> _Exercise_
Search the records for "beside" and copy each line that holds it.

══ Material provided ══

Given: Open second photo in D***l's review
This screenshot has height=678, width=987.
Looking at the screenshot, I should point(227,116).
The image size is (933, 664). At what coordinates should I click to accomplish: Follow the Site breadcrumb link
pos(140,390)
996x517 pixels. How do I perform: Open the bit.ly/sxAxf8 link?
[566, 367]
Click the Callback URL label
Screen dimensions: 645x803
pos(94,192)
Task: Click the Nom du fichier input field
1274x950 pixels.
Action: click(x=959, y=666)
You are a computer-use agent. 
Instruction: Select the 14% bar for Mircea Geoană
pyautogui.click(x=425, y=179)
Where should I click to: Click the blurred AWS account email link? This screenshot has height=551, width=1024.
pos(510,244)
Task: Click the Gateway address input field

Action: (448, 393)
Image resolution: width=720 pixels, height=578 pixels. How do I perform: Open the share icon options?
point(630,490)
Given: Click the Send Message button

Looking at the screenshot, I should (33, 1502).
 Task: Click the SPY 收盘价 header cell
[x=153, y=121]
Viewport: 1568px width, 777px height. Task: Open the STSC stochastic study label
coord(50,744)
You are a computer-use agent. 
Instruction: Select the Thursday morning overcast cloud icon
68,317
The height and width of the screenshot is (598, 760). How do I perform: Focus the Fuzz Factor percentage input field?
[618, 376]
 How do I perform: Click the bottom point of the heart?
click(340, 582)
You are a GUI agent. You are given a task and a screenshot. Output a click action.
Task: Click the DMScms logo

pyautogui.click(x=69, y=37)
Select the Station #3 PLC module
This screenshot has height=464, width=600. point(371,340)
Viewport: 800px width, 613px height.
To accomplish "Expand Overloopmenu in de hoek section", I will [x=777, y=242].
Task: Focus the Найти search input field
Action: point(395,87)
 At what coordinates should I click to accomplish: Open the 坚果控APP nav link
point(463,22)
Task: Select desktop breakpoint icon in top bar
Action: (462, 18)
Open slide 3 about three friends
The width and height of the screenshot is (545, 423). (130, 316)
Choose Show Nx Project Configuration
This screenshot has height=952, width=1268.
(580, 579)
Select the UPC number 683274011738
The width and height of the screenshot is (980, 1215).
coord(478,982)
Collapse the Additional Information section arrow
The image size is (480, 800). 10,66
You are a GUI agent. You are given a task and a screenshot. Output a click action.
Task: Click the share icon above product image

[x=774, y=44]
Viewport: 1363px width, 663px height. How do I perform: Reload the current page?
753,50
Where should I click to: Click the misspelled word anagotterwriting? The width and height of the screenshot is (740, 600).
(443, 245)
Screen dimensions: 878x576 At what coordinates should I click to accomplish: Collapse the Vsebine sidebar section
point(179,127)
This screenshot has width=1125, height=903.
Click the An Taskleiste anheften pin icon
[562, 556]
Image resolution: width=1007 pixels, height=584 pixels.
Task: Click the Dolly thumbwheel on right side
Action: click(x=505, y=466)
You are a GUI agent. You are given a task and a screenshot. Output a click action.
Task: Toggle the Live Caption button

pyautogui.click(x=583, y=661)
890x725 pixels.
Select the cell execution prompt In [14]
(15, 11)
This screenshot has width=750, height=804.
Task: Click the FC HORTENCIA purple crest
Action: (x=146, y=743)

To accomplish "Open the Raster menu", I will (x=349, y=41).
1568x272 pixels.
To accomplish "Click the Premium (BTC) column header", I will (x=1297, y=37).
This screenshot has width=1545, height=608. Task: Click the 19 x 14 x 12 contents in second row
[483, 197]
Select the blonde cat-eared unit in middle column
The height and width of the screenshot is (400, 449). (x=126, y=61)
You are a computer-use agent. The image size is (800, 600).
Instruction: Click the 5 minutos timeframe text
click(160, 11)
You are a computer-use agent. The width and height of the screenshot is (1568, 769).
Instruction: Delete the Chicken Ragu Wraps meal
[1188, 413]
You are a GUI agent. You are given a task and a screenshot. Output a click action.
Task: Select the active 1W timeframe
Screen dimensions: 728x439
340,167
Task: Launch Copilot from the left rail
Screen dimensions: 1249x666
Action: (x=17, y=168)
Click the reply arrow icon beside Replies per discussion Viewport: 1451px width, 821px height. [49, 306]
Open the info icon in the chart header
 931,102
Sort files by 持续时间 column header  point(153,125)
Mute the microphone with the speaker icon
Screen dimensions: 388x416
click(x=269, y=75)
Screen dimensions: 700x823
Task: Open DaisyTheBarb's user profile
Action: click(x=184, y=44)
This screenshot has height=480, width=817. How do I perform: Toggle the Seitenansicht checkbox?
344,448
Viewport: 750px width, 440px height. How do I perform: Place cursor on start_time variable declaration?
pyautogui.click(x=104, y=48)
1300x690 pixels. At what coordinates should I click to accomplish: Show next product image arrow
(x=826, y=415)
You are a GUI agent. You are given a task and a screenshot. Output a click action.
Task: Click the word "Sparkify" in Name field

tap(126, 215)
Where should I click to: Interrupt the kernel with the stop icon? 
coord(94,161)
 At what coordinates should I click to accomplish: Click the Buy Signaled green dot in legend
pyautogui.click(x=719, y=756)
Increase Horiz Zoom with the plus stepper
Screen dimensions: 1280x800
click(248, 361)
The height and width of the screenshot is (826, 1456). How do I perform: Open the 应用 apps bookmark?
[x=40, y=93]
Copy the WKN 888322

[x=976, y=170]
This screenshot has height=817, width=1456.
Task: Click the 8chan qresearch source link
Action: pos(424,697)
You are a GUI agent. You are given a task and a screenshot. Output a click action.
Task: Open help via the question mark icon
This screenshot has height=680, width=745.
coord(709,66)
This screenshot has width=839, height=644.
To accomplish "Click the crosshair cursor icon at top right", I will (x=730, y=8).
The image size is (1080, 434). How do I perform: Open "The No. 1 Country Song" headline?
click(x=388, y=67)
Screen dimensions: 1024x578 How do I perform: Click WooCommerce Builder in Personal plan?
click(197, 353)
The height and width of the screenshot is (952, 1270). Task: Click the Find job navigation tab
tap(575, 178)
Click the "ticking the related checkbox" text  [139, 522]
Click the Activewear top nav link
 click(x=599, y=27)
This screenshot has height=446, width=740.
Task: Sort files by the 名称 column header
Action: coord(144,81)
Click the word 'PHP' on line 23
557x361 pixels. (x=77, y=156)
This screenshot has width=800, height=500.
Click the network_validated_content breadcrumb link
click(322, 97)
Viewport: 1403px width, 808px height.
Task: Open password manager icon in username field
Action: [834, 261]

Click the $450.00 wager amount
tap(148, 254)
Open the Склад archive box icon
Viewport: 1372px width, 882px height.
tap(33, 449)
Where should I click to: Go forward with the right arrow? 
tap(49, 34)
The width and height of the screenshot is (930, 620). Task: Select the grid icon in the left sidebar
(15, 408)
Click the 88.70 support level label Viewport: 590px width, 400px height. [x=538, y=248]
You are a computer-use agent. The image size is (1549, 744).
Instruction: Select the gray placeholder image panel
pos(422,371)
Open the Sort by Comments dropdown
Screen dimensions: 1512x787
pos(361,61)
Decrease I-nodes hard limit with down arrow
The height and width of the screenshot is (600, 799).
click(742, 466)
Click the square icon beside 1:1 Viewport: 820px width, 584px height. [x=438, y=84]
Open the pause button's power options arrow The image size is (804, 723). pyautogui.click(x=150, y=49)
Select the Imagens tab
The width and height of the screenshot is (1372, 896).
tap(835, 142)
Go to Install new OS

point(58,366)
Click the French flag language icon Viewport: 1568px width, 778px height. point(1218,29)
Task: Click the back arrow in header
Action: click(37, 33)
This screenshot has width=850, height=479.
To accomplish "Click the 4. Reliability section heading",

═══

> _Result of this exercise_
Click the reply arrow icon beside Replies per discussion Viewport: 1451px width, 821px height. [49, 306]
Click the square icon beside 1:1 Viewport: 820px width, 584px height. [x=438, y=84]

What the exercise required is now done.